(Excerpt from a dataset)
== == ==

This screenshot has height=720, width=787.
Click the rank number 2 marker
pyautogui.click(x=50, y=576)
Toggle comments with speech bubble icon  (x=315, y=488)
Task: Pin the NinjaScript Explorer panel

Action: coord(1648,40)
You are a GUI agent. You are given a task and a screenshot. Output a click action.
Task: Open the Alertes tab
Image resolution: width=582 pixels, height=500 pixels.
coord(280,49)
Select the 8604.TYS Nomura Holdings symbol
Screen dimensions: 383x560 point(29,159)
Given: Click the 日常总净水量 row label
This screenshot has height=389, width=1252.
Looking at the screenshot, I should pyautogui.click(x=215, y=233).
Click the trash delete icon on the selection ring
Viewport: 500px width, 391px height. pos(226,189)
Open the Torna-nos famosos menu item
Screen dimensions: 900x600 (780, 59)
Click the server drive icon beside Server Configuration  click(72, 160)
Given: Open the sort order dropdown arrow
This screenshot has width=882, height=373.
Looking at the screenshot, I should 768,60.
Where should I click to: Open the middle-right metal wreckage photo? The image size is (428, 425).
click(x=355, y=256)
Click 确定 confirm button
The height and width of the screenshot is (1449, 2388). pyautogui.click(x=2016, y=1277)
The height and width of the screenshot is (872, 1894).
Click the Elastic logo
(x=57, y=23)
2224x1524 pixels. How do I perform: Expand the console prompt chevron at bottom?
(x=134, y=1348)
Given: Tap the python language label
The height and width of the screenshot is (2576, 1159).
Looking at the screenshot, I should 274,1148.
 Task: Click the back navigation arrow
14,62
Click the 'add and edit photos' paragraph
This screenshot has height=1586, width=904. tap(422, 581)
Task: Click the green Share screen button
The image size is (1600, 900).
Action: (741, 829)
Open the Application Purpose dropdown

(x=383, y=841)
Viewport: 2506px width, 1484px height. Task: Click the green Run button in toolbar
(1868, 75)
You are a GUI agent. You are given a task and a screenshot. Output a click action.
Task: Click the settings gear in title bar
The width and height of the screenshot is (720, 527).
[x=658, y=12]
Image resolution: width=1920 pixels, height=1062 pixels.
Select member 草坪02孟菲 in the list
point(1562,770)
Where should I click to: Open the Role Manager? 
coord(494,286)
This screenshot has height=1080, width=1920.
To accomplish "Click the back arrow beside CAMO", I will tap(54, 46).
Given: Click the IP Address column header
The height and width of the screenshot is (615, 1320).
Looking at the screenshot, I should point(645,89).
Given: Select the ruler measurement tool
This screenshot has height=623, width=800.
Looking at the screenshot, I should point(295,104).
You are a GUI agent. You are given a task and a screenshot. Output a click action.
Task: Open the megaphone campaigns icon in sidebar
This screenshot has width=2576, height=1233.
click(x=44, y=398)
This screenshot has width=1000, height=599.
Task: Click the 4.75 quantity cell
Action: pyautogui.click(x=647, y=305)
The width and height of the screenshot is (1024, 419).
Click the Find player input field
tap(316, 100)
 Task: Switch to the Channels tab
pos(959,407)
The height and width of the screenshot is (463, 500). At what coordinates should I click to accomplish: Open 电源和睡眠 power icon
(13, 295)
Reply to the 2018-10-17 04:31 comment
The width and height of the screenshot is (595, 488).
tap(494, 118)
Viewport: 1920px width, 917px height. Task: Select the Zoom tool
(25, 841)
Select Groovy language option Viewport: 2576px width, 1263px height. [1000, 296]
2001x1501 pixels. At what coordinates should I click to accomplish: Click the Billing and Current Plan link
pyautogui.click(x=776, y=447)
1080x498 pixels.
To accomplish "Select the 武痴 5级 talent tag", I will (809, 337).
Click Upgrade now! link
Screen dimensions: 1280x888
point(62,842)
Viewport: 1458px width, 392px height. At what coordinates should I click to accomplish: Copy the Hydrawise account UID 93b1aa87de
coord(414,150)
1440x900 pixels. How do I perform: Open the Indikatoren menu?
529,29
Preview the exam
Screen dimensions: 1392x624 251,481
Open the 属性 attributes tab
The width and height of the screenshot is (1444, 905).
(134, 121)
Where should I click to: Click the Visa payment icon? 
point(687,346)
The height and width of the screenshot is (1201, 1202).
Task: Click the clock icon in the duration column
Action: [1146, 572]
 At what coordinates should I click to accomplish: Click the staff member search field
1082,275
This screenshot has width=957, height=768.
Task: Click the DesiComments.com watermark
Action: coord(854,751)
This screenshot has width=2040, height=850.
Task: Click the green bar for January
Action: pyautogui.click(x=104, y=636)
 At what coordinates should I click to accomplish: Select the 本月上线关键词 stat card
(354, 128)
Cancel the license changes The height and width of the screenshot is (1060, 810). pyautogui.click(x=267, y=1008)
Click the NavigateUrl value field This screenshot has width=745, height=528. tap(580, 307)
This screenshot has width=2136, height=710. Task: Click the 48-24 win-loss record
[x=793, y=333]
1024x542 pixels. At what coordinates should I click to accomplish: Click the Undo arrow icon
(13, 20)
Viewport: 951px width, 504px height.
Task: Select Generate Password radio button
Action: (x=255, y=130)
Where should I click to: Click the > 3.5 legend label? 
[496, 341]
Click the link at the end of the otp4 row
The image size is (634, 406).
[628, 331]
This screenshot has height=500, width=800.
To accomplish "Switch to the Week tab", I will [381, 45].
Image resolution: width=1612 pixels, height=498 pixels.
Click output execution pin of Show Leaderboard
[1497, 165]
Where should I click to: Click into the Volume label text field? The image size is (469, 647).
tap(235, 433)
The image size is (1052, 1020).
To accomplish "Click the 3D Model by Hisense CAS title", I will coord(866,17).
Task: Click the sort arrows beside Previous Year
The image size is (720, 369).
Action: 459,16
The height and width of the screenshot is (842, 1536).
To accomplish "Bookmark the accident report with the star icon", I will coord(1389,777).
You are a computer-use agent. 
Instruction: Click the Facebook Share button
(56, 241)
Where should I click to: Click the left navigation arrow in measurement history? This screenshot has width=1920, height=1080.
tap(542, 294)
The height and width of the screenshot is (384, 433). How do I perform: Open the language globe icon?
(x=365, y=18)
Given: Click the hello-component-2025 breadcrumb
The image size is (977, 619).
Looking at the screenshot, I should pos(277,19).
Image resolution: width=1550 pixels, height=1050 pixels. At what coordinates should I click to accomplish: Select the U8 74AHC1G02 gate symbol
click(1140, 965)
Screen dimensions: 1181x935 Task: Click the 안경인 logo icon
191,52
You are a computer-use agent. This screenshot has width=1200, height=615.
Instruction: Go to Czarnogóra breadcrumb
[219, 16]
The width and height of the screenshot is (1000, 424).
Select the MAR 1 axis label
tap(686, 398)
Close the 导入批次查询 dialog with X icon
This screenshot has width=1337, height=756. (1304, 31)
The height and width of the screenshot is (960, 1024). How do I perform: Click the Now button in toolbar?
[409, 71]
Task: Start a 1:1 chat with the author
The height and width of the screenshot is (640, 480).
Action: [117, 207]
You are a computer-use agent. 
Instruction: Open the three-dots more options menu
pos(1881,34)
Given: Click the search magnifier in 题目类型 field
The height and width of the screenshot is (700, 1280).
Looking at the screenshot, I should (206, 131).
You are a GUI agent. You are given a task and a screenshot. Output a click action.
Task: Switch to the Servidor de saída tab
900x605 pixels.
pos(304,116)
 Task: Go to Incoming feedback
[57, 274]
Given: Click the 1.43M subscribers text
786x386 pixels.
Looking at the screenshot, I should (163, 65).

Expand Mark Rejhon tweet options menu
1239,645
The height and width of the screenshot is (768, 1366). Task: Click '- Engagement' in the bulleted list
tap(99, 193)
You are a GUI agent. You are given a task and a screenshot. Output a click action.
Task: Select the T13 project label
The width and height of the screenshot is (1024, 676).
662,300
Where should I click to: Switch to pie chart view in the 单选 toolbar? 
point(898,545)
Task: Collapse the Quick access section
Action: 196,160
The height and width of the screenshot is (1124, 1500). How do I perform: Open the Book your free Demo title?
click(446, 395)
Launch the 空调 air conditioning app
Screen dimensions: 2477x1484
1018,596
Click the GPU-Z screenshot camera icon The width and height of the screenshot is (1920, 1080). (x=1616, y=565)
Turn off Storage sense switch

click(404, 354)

== == ==

## Given exercise
Reproduce, without any changes, the stretch of items above from the line containing "Viewport: 2506px width, 1484px" through the line containing "Looking at the screenshot, I should point(295,104).".

## Response
Viewport: 2506px width, 1484px height. Task: Click the green Run button in toolbar
(1868, 75)
You are a GUI agent. You are given a task and a screenshot. Output a click action.
Task: Click the settings gear in title bar
The width and height of the screenshot is (720, 527).
[x=658, y=12]
Image resolution: width=1920 pixels, height=1062 pixels.
Select member 草坪02孟菲 in the list
point(1562,770)
Where should I click to: Open the Role Manager? 
coord(494,286)
This screenshot has height=1080, width=1920.
To accomplish "Click the back arrow beside CAMO", I will tap(54, 46).
Given: Click the IP Address column header
The height and width of the screenshot is (615, 1320).
Looking at the screenshot, I should point(645,89).
Given: Select the ruler measurement tool
This screenshot has height=623, width=800.
Looking at the screenshot, I should point(295,104).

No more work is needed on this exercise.